船出に当たっての危機の状況は、九年前の東日本大震災のことを思い出させます。あの時も多くの高校では卒業式を延期する等の措置を取りました。しかし、その中で、卒業生たちは、自分達が郷土を日本を立て直すのだという強い気持ちを持つようになりました。新型コロナウイルス感染症をはじめ未知の感染症を予防し治療するためには、医学を中心として生物学や化学の研究発展が必要です。さらには、危機において社会を混乱させないよう、経済学や法学をはじめとした社会科学の発展が必須です。ここにこそ、皆さんの出番があります。本校で学んだものをさらに発展させて、他者のために有意義なイノベーションを引き起こし、社会に貢献してください。本校の本物教育は、まさにそのためにあります。是非、ピンチをチャンスに変えてください。

そして、荒波の航海に疲れたら本校を思い出し、本校に立ち寄ってください。附高は、いつでも皆さんの良き風待ちの港でありたいと願っています。

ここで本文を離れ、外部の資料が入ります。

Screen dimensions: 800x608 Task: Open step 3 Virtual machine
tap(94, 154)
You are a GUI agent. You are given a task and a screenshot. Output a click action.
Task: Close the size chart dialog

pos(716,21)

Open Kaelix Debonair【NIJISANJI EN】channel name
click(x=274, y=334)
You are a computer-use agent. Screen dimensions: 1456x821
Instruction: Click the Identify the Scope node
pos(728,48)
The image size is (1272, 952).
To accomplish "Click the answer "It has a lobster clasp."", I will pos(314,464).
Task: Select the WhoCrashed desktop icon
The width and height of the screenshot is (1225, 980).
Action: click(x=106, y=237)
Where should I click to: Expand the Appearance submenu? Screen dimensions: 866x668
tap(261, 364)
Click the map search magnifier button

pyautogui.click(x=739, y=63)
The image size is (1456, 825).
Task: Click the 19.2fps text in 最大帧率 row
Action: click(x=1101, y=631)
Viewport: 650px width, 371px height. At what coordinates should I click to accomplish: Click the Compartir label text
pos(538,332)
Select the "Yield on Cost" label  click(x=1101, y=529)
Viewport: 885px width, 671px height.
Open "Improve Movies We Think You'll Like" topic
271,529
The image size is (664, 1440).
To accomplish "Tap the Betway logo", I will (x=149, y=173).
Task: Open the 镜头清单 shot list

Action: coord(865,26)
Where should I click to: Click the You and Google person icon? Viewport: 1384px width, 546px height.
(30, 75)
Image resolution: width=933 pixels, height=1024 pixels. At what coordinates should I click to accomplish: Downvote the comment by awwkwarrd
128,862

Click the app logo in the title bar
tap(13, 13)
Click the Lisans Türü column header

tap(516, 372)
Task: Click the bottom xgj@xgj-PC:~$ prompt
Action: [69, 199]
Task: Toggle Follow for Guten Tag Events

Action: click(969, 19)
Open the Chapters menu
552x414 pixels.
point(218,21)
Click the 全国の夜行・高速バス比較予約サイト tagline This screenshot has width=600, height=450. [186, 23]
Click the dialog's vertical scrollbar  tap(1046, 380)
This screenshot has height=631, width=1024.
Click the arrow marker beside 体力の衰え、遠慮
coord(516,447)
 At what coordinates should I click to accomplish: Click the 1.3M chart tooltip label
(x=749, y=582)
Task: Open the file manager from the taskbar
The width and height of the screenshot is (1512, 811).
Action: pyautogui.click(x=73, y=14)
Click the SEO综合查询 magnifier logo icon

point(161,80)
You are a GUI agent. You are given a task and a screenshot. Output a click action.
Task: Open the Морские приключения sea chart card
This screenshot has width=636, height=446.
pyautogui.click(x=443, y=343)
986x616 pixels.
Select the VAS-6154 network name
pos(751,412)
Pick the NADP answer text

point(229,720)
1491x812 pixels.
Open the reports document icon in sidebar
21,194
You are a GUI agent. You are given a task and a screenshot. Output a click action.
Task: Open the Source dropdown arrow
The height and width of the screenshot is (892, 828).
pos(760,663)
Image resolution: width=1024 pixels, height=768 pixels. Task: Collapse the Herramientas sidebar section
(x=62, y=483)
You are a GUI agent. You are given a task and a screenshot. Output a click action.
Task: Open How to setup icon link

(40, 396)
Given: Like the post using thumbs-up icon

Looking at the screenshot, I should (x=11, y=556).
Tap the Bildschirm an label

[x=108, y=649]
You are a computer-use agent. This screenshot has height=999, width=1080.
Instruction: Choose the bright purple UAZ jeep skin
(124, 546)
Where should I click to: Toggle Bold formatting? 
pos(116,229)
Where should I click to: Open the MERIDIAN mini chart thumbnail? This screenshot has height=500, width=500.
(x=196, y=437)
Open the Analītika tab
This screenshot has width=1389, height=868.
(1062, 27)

さて、皆さんに勧める最後の一冊。イギリスの作家ダニエル・デフォーのロビンソン・クルーソー。そう、あのロビンソン、無人島に漂着し二十八年間の苦労の後、無事に故国イギリスにもどった男の物語です。皆さんの多くは、子供向けになった本で読んだのではないでしょうか。しかし、この小説はジャーナリストであり小説家であるデフォーの代表作であり、カール・マルクスやマックス・ヴェーバーが、その著書で起業家精神の象徴と評価している大変な代物です。無人島で、わずかな資産を効率的に使い成果を出す。山羊を飼ってバターやチーズを作り、穀物を栽培しパンまで作ってしまう。克明な日記をつけて長期的短期的な目標を管理する。勤勉でいて誠実、そして楽観的。まさにイノベーターであり理想的企業家です。マルクスやヴェーバーは簡単には読めないがロビンソンなら面白く読めます。是非、ロビンソンで資本主義の精神を学んでください。

結びに、卒業生の皆さんのさらなる成長と発展を祈念し、式辞といたします。